From my expansive overhead vantage point (dirigible-suspended mansion) of this steaming, heady multicultural consommé of humanity we call The United States Of America, I have beheld yet another troublesome gnat, alighting upon and causing ripples in said national broth, this time in the form of civil unrest in regard to what is perceived as police running roughshod over citizens’ inalienable constitutional rights—particularly of those from minority backgrounds.
I speak not just of the ongoing unrest at that flashpoint of racial-based foofarah that is Ferguson, Missouri, or, of the seemingly weekly instances of excessive force by officers of the law coming to light; no, I refer to the deeper undercurrent of the sustained culture of power-abuse at the hands of law enforcement from which these latest examples have bubbled to the surface. And to parry your collective brain-thrust amounting to, “but sir, how can you, an alabaster-complected man fortunate enough to live in a floating manse from which no fewer than 9 pet serval cats have fallen to their deaths, possibly understand the first thing about violent and repressive police behavior?” let me simply say this, my dear interlocutors:
Spanning six decades, I have personally been shot over 700 times by officers representing nearly 200 U.S. jurisdictions. So, to those brave souls attempting to face down the beginnings of what can not but otherwise amount to the beginnings of a sinister police state that wishes to hold them under its thumb and rob them of their personhood—I know your pain. Many, many dozens of times over, I know your pain.

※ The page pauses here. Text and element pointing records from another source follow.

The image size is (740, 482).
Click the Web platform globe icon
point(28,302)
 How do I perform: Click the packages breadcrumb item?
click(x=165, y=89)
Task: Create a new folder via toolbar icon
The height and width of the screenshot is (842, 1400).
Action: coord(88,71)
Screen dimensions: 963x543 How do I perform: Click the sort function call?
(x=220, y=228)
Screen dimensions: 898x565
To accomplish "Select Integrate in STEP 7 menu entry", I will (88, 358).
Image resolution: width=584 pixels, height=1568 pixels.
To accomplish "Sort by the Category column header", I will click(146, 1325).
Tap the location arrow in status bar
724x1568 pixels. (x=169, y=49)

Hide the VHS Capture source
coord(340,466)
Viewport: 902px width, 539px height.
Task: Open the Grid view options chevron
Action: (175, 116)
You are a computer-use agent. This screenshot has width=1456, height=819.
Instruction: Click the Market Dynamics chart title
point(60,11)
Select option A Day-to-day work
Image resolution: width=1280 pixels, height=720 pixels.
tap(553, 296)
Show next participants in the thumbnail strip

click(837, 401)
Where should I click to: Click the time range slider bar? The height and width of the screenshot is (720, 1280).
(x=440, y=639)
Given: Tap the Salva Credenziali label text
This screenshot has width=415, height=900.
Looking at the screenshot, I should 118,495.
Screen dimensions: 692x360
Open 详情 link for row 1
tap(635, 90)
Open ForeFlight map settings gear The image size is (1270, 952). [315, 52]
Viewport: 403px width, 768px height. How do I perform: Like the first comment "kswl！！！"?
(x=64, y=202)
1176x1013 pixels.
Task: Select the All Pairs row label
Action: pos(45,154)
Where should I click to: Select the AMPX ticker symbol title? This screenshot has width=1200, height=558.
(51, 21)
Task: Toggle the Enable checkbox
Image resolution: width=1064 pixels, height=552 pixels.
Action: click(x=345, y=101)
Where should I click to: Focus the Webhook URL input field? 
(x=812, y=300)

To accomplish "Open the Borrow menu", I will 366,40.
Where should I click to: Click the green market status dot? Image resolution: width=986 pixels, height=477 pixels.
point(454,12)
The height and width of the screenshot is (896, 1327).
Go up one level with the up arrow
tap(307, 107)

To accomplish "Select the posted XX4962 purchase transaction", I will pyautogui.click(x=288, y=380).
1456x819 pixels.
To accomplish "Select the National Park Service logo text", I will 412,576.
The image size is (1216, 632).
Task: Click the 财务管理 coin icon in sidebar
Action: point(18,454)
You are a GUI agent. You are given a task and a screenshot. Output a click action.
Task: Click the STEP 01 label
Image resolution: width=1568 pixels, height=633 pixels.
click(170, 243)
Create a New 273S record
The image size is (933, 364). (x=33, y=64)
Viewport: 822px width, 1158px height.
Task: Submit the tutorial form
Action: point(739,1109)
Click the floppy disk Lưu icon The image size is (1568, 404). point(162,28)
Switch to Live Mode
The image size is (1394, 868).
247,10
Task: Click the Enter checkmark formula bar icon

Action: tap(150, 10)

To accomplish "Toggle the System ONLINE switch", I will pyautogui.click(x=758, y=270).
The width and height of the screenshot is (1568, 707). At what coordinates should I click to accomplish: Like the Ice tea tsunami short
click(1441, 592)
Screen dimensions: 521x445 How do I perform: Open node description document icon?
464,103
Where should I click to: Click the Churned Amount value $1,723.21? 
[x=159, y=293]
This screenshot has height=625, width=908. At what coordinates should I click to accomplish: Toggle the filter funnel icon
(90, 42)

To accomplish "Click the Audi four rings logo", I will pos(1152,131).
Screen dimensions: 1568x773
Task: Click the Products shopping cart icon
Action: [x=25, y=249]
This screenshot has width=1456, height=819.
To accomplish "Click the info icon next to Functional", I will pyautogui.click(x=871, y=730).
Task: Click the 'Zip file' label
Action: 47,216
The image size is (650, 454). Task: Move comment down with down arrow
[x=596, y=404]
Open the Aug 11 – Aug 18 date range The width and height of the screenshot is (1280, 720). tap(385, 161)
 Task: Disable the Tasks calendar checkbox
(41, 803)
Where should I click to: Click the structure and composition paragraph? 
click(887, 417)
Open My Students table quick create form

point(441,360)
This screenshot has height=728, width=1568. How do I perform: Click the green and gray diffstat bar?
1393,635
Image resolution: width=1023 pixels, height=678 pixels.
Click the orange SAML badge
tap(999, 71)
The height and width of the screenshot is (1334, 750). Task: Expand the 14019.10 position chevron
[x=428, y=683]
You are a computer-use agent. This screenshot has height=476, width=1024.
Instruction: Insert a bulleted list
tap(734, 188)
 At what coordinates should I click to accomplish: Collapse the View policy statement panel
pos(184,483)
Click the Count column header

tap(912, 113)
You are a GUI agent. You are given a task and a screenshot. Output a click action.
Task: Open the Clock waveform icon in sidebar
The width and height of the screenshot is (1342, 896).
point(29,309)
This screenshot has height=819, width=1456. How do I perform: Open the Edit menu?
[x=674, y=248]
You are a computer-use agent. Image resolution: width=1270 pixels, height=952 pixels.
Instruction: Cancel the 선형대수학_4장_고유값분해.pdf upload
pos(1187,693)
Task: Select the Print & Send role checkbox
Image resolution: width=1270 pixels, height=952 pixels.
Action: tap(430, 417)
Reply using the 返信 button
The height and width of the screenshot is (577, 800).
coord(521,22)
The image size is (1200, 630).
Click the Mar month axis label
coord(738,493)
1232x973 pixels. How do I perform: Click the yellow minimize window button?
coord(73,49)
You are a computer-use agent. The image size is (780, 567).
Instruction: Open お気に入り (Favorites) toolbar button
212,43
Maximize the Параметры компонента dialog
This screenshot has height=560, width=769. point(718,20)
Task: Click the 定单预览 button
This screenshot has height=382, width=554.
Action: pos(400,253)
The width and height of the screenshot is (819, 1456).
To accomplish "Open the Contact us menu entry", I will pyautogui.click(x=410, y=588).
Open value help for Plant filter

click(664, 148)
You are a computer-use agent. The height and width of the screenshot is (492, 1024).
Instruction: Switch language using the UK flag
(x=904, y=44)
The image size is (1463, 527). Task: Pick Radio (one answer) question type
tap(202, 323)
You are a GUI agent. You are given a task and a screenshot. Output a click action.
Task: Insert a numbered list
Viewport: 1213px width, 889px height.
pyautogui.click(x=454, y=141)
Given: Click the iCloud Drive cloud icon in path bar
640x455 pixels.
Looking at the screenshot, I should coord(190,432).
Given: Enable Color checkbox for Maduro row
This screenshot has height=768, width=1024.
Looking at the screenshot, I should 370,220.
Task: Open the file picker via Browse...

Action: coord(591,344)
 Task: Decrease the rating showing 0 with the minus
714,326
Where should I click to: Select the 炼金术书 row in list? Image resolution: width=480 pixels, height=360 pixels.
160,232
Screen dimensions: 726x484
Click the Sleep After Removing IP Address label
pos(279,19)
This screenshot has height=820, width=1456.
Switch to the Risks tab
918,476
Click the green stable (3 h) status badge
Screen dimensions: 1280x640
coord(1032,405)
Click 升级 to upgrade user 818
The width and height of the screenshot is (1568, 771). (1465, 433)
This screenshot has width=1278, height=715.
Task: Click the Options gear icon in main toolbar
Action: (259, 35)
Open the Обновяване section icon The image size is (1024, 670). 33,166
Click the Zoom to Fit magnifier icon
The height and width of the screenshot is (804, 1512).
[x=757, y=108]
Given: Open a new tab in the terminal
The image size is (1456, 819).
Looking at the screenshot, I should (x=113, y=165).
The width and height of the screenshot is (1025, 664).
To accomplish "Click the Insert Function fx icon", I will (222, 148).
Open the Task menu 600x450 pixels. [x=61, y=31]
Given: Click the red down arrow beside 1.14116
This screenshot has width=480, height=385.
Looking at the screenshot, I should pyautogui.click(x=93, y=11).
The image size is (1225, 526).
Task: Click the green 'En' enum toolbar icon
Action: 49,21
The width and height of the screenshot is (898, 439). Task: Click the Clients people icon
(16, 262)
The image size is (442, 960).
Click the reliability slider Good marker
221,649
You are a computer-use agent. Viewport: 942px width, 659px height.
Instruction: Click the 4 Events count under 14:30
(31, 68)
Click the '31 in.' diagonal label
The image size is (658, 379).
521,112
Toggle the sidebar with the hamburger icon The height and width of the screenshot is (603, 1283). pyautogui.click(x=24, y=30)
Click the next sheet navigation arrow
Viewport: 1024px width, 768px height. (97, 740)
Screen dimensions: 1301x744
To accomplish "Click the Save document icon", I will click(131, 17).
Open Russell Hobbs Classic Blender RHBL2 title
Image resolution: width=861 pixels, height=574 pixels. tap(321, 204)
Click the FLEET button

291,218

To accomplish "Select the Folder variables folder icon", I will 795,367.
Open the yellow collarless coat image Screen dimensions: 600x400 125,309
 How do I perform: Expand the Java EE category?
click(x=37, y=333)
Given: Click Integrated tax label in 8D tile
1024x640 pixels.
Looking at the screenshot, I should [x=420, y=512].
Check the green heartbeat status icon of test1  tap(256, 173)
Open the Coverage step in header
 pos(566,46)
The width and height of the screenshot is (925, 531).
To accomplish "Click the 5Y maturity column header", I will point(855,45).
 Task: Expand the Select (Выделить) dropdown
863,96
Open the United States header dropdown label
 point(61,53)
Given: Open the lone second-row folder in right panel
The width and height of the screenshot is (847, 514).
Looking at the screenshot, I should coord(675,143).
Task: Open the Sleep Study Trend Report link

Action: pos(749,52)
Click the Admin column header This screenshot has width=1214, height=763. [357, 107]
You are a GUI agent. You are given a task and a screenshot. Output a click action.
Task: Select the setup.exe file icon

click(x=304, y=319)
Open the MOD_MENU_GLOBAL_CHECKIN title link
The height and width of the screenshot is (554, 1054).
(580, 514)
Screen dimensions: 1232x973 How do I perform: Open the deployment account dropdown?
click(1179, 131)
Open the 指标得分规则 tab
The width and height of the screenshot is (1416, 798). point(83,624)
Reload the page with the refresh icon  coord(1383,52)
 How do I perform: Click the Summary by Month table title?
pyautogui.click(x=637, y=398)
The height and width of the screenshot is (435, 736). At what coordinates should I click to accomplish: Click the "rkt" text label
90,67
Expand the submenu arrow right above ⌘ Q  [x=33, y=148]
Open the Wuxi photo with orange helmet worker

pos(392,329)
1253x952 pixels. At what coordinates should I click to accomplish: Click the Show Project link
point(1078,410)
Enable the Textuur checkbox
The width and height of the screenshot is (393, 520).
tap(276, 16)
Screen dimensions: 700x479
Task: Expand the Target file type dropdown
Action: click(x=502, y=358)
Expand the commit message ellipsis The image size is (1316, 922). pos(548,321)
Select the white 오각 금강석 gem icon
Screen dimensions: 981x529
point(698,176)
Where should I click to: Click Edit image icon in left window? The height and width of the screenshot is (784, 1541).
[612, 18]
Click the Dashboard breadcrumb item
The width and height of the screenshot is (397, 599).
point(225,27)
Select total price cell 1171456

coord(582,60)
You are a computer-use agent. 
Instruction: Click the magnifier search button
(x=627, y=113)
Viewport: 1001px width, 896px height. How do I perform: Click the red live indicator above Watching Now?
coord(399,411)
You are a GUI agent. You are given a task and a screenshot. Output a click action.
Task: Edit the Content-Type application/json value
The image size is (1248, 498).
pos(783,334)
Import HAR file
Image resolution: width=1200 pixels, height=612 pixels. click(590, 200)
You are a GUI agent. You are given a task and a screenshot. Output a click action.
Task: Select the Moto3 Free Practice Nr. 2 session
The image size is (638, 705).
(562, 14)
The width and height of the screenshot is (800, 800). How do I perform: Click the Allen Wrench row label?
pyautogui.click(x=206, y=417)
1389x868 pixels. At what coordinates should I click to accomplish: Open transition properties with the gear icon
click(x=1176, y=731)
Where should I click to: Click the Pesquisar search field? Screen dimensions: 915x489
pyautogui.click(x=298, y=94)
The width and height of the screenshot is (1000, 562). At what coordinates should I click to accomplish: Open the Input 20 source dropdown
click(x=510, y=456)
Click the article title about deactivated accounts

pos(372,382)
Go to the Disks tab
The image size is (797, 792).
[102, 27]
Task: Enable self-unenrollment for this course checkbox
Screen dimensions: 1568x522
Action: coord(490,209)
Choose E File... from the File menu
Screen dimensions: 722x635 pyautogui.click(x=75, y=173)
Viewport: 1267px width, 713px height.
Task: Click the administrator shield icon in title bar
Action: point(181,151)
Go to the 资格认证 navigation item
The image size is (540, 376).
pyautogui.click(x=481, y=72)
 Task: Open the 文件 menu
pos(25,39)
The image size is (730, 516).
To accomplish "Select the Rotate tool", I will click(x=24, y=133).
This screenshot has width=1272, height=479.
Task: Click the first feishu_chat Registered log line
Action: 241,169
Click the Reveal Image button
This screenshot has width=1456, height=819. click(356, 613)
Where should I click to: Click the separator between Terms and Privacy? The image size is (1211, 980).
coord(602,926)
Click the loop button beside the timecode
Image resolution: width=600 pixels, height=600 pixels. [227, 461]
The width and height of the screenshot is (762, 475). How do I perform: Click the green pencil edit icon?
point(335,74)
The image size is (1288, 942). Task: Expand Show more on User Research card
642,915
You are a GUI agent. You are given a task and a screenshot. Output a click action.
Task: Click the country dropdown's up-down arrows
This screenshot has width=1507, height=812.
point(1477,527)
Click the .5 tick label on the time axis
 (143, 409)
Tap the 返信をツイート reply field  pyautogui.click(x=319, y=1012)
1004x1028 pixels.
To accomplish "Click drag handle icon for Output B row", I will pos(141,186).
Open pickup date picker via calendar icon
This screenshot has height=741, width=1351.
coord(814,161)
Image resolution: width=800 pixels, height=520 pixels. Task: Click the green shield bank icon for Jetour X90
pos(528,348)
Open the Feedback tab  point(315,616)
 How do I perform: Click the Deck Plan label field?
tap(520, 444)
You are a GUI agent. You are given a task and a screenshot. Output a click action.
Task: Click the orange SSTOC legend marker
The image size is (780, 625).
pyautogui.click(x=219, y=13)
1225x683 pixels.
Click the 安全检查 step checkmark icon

And my own experiences, I believe, speak to the fundamental questions at the center of this issue. Namely, what sort of nation can purport to be based on “justice for all” when a “free” man cannot walk his pack of serval cats into a Costco without being lain prostrate by a hail of state-sanctioned gunfire upon returning to the parking lot? And what does our notion of liberty truly mean when a stripped-to-the-waist, pig’s-blood-covered citizen-hunter tracks a pain-mad javelina he has wounded onto the grounds of a grammar school in order to deal the deathblow by plunging his jade dagger into the thrashing beast’s throat as terrified children scatter, only to be gut-shot by some trigger-happy, fuzz-lipped whelp of a deputy from the Flagstaff sheriff’s department?
Is there nowhere one can feel safe from the men and women meant to protect the very right to life and liberty that they so often attempt to unilaterally take from us? Even during the rare times I have made use of commercial air travel, the setting off of all metal detectors within a 100-yard-radius of my person due to the many spent rounds still lodged in my body from previous encounters with police—and also the several formal dress-swords hidden about my person (the state in which people travel now is appalling. No dress swords? No knife-tipped peacock-feather capes? Disgusting)—has often prompted my having been gunned down yet again at the hands of federal agents!
And what better example of poetic injustice than this reflects the situation of those trapped in similar vicious cycles, where the circumstance of their ethnic heritage and the cage of poverty into which they have been born has already made them guilty parties in the eyes of the law? It is this—and the fact that even now I cannot set foot in most Rhode Island municipalities without being immediately gunned down, despite my many handwritten apologies—that almost makes me ashamed to float above this country in my palatial zeppelin estate.
Still, we must take heart, my friends. For I must believe in my heart that one day, you and I will be able to freely walk down the middle of any American street, dragging in our wake as many vicious exotic pets as we please, playfully sparring with our decorative swords, a healthy dose of absinthe-soaked peyote coursing through our veins, and finally, at long last, reaping the benefits of those lofty promises made to us by the U.S. Constitution.